Intervention de Marie-Christine Dalloz

Séance en hémicycle du 3 décembre 2013 à 15h00
Projet de loi de finances rectificative pour 2013 — Motion de rejet préalable

Photo issue du site de l'Assemblée nationale ou de WikipediaMarie-Christine Dalloz :

C’est une réalité que chacun peut constater, puisqu’il y a 10 milliards de dépenses publiques supplémentaires par rapport à la loi initiale. La deuxième tient au fait que certaines recettes fiscales ne sont pas au rendez-vous : vous n’aimez pas qu’on vous le fasse remarquer, mais c’est pourtant la réalité en cette fin d’année 2013. M. le ministre de l’économie parlait lui-même, devant les chefs d’entreprise, de « matraquage fiscal » : nous en voyons aujourd’hui le résultat.

En défendant brillamment la motion de rejet préalable déposée par notre groupe, M. Mariton a fait état du rapport de la Commission européenne du 15 novembre dernier. Sur aucun des quatre points évoqués, M. le ministre des finances ne nous a convaincus. Premièrement, la Commission européenne évoque la nécessité de mettre en oeuvre une certaine rigueur budgétaire – nous n’avons obtenu aucune réponse sur ce point.

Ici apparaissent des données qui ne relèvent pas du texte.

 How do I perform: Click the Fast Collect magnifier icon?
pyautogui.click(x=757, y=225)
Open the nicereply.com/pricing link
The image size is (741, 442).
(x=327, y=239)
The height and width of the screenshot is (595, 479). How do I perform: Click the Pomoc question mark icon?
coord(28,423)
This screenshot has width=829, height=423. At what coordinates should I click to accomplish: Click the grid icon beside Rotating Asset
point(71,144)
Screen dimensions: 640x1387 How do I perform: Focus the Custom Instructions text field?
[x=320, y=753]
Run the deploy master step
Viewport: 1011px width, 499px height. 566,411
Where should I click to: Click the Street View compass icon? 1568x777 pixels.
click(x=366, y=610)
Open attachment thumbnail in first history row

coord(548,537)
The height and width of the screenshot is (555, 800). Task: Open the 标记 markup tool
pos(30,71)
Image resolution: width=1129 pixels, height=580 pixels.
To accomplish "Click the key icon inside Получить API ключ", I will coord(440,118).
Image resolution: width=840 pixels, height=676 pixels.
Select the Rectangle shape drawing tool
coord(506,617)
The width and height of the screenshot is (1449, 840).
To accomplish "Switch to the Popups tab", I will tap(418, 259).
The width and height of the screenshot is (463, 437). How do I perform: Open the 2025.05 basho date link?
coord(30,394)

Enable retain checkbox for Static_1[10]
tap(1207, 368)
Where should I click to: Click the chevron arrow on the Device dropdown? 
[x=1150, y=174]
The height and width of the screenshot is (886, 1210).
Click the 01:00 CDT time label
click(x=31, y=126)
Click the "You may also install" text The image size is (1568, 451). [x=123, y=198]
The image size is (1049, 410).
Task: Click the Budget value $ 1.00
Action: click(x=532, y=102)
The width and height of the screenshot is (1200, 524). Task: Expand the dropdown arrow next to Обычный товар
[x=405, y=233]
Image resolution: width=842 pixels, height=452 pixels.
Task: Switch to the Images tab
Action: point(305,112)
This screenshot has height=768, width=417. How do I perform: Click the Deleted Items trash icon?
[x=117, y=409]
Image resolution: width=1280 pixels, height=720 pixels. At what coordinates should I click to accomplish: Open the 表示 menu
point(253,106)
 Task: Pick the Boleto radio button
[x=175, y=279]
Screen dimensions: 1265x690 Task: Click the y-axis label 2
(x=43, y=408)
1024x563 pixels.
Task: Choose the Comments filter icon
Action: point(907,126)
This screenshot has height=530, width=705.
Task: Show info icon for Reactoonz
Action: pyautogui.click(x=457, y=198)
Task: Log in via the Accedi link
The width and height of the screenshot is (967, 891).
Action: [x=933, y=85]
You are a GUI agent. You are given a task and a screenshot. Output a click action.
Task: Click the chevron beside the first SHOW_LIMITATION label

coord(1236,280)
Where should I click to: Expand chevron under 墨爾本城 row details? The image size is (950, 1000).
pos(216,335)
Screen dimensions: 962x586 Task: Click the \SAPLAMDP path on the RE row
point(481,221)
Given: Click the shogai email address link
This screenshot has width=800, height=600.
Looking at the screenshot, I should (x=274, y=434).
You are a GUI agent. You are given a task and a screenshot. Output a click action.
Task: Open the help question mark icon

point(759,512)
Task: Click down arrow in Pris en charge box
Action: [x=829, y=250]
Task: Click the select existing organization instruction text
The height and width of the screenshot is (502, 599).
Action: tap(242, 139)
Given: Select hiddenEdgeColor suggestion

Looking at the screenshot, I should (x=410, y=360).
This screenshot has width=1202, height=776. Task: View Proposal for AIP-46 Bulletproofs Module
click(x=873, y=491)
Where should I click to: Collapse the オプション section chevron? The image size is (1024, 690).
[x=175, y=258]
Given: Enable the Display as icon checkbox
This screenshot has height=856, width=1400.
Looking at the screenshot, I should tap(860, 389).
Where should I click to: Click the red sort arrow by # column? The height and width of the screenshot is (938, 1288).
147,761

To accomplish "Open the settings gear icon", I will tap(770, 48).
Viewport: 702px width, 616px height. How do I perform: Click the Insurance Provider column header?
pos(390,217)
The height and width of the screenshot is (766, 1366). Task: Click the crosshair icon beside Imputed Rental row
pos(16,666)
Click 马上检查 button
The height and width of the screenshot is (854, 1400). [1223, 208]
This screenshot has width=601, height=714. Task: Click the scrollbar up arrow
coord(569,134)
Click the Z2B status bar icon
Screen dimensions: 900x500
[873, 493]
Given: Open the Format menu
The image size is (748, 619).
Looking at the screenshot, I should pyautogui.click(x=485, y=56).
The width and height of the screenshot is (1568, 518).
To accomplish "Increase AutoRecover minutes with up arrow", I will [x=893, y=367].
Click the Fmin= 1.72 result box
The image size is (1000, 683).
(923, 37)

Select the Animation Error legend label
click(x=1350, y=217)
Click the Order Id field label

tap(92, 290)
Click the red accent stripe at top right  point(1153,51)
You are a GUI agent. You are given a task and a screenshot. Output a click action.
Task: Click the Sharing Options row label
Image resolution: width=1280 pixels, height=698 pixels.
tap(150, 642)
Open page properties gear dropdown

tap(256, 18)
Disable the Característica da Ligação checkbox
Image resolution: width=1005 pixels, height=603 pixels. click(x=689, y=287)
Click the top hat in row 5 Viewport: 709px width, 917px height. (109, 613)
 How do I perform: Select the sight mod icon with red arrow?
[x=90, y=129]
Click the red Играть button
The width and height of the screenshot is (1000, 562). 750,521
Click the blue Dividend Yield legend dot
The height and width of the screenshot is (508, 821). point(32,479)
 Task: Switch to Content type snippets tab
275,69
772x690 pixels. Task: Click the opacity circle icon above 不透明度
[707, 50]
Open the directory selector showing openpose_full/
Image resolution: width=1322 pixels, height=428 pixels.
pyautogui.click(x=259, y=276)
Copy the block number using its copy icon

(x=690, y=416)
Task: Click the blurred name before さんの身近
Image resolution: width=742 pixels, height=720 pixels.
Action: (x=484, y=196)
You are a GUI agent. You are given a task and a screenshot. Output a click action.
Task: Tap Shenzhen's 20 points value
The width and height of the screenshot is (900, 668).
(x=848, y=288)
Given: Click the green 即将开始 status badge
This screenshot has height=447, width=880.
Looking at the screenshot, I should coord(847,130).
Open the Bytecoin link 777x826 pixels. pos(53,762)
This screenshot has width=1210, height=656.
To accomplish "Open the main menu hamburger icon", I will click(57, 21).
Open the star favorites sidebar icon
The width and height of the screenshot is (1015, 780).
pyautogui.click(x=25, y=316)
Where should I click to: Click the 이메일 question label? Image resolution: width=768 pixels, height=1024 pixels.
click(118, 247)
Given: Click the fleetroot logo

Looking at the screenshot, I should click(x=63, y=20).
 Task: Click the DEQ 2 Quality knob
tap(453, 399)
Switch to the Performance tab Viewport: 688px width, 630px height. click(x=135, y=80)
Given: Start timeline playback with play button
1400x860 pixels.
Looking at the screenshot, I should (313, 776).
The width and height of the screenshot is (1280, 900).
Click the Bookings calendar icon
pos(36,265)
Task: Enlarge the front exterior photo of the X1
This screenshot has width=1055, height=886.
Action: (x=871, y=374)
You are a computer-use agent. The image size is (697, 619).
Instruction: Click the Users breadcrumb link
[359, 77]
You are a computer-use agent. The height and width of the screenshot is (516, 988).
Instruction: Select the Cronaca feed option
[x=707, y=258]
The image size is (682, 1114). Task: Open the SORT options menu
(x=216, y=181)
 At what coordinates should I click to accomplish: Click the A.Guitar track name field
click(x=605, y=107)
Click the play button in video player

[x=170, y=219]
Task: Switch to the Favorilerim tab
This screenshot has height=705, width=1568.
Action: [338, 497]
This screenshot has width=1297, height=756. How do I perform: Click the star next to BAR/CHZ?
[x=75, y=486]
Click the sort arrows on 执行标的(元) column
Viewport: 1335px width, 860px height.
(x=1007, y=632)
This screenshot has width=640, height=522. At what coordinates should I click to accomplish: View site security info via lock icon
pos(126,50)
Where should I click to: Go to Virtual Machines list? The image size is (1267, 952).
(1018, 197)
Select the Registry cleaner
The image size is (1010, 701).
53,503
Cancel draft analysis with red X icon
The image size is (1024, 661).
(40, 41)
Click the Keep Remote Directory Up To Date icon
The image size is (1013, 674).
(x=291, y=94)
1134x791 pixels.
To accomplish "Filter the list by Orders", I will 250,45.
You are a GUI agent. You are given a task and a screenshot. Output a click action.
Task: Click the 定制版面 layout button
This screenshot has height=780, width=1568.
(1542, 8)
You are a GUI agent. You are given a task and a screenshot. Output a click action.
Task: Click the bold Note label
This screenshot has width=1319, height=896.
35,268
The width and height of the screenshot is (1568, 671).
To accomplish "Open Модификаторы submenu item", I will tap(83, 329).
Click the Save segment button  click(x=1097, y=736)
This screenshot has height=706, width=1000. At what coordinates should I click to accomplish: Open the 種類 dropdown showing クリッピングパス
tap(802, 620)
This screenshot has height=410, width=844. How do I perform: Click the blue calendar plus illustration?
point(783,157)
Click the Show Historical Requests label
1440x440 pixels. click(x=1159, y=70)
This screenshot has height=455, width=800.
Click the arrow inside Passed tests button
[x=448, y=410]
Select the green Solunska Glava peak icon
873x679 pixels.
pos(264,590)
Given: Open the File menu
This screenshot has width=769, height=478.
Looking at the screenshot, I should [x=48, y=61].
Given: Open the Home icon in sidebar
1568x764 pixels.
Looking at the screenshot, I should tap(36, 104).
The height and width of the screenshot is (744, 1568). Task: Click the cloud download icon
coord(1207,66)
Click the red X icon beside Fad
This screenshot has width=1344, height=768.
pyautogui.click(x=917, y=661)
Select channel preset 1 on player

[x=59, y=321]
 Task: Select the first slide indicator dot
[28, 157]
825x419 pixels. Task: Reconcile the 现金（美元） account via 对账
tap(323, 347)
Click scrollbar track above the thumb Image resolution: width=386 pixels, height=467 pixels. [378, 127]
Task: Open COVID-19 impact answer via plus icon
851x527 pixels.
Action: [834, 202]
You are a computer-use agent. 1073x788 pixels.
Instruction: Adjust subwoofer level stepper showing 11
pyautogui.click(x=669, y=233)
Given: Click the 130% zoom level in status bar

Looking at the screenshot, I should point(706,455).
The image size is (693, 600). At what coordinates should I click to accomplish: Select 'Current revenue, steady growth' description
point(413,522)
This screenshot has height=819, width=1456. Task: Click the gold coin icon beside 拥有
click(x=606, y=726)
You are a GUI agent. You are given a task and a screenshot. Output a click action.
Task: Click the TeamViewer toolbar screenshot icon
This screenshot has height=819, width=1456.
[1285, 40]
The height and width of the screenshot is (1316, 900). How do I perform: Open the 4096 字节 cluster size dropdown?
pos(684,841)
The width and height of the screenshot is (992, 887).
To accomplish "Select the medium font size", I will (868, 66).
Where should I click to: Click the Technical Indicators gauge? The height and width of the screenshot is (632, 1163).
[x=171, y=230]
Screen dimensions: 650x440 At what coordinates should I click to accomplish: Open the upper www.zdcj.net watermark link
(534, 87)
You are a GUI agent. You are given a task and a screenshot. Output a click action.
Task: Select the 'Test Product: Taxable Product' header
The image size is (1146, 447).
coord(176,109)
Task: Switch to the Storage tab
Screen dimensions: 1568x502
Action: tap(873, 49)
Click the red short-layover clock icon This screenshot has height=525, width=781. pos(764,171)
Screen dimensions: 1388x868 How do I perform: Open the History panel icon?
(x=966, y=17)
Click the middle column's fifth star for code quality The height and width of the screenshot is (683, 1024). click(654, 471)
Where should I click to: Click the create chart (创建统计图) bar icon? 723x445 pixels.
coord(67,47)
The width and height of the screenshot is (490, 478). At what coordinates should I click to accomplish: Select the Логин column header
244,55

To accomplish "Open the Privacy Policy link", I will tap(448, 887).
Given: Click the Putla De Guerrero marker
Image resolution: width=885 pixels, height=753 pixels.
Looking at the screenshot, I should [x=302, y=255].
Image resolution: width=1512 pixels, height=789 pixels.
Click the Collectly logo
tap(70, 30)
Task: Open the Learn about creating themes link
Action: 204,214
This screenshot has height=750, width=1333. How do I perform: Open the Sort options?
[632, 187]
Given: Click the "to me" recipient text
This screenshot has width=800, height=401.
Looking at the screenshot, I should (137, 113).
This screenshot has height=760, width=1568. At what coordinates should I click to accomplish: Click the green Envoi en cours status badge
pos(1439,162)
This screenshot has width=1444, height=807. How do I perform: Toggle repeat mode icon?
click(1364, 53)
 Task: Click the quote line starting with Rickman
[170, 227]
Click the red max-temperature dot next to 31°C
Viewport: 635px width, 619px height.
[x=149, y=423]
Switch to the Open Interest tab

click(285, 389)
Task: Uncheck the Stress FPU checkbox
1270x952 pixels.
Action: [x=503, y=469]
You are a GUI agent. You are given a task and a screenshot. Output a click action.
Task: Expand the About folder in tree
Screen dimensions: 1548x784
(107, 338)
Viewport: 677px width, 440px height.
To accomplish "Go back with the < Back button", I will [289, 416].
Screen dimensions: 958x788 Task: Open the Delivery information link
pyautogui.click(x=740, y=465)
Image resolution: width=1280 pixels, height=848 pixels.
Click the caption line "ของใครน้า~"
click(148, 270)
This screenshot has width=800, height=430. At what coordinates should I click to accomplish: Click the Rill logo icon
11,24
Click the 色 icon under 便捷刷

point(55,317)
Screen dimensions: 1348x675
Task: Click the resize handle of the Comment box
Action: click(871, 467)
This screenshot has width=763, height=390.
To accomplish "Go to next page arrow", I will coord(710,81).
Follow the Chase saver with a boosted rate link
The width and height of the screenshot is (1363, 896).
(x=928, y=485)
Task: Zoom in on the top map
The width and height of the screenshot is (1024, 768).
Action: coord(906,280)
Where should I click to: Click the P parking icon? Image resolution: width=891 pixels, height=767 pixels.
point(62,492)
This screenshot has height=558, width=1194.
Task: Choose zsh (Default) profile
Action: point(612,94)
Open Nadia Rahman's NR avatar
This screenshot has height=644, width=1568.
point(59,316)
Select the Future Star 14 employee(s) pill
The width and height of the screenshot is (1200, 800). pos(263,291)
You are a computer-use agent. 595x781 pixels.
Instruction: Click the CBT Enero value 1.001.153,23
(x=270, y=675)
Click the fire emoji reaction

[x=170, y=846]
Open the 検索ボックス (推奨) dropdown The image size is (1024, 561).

Deuxièmement, pour ce qui est des économies insuffisantes sur les dépenses publiques, vous nous répondez en évoquant la modernisation de l’action publique ; certes, vous avez créé un secrétaire général à la modernisation de l’action publique – le SGMAP –, mais on n’en voit toujours pas les résultats : la réforme de la décentralisation n’apportera donc pas les réductions de dépenses attendues.

Nous n’avons pas davantage obtenu de réponse satisfaisante sur le troisième point – la stratégie du Gouvernement en matière de fiscalité – ni sur le quatrième, à savoir ce delta entre l’effort d’ajustement de l’État, que vous annoncez, et l’estimation, moitié moindre, qu’en fait la Commission européenne. Pour toutes ces raisons, le groupe UMP votera pour la motion de rejet défendue par Hervé Mariton.